Question

In Exercises $$41 - 44$$, graph the function $$f$$ to see whether it appears to have a continuous extension to the origin. If it does, use Trace and Zoom to find a good candidate for the extended function's value at $$x = 0$$. If the function does not appear to have a continuous extension, can it be extended to be continuous at the origin from the right or from the left? If so, what do you think the extended function's value(s) should be?\n$$f(x)=(1 + 2x)^{1/x}$$

Answer

**step1 Analyze the Function at the Origin**

The given function is $$f(x)=(1 + 2x)^{1/x}$$. When we try to substitute $$x = 0$$ directly into the function, we encounter an issue. The exponent becomes $$1/0$$, which is undefined, and the base becomes $$(1+2 \times 0) = 1$$. This results in an indeterminate form (like $$1^\infty$$), meaning we cannot find the value of the function at $$x=0$$ by direct substitution.
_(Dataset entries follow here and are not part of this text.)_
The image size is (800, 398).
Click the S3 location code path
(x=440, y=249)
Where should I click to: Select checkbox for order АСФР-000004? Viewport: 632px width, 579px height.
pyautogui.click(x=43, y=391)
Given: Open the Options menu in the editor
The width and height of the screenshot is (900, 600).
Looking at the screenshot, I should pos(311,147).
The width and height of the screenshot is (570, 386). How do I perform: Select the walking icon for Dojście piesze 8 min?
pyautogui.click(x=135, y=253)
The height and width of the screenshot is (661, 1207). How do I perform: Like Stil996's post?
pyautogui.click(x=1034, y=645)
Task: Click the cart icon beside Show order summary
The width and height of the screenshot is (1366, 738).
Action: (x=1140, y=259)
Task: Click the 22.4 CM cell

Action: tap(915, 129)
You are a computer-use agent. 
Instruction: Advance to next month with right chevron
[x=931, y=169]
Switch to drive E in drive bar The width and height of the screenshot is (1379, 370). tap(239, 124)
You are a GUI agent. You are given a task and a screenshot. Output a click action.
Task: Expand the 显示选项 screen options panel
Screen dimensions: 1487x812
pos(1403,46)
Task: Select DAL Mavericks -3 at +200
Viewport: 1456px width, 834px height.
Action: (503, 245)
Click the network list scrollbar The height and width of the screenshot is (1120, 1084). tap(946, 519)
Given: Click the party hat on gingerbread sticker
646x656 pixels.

$$f(0) = (1 + 2 \times 0)^{1/0} = 1^{1/0} \quad \text{(Undefined)}$$

This indicates that the function is not defined at $$x=0$$. To determine if it has a continuous extension, we need to examine its behavior as $$x$$ gets very close to $$0$$.

**step2 Investigate Behavior Using a Graphing Calculator**

To see if the function appears to have a continuous extension to the origin, we can use a graphing calculator. First, input the function $$f(x)=(1 + 2x)^{1/x}$$ into the calculator. Then, graph the function. Use the "Trace" feature to move the cursor along the graph, specifically to values of $$x$$ that are very close to $$0$$ (e.g., $$x = 0.01$$, $$x = 0.001$$, or $$x = -0.01$$, $$x = -0.001$$). The "Zoom" feature can help you get a closer look at the graph's behavior around the origin, allowing for more precise readings.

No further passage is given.